Pour autant, nous ne sommes pas (encore) dans le cadre d’un nouveau cycle de mobilisation de masse contre le despotisme et le libéralisme sauvage mais dans un processus d’accumulation des forces dans le cadre de combats partiels et défensifs. Si ces luttes se nourrissent les unes des autres, elles sont sans dynamique unificatrice et perspective nationale. Le corps social se relève des années de plomb et des illusions sur le nouveau règne dont la base sociale et politique s’est rétrécie. Il existe une extension géographique et sociale de la lutte à partir de la multiplication de préoccupations spécifiques mais dont la matrice commune est la dégradation générale des conditions de vie et de travail. La crise accélère ce processus. Ce réveil social multiforme se combine à une crise politique de légitimité des partis établis, des élus, des institutions comme en témoignent l’abstention massive et le pourcentage de votes nuls à chaque élection. La crise de la façade démocratique nourrit un sentiment massif qu’il n’y a rien à attendre du jeu politique officiel, des partis corrompus et inféodés et que ce pouvoir est au service des « racketteurs du peuple ».

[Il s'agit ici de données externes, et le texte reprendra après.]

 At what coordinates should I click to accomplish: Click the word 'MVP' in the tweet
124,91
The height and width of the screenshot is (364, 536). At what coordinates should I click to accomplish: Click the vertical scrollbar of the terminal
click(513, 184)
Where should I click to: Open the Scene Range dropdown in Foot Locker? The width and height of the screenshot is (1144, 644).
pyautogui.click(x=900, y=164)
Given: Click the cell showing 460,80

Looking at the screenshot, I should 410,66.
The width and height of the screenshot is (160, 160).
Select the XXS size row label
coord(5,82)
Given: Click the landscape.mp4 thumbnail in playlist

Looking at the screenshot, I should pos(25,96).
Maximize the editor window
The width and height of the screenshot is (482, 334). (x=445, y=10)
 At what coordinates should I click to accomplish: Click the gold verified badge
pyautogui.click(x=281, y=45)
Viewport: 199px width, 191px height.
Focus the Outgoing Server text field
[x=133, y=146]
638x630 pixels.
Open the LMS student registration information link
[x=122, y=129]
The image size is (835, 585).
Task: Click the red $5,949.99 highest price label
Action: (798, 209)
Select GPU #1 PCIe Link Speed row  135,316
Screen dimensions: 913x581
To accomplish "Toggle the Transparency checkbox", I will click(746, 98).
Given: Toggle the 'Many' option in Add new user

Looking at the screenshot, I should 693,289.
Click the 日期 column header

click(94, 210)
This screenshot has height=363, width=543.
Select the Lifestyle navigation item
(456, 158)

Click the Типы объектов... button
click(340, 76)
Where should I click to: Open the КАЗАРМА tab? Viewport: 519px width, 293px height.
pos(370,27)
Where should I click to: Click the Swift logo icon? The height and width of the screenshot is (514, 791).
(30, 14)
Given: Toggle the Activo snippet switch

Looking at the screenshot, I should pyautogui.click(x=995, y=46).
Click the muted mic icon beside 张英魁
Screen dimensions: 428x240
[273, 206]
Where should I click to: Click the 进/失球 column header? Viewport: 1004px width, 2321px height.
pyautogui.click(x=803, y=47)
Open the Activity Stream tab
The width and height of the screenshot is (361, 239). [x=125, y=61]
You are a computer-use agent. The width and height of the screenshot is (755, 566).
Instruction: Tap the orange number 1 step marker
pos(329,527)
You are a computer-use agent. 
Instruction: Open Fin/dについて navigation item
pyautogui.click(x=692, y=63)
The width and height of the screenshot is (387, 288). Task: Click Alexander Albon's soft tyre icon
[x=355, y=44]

Dans ce climat général, la gauche radicale n’est pas en extériorité. Elle est la principale force qui organise ou soutient ces mobilisations. Bien qu’encore minoritaire à l’échelle de la société, elle occupe aujourd’hui des positions clés dans le mouvement social, démocratique et syndical combatif. La Voie démocratique qui en est la principale composante a initié, avec Solidarité pour une alternative socialiste, un processus d’unité d’action et de débat auquel répondent aujourd’hui la quasi-totalité des courants anticapitalistes et radicaux organisés (dont Al-Mounadil-a qui entretient également des relations régulières avec le NPA), ouvrant la possibilité d’une alliance qui pèserait davantage dans la construction d’une alternative globale, d’autant plus que le ras-le-bol accumulé peut donner lieu, à court terme, à un embrasement généralisé.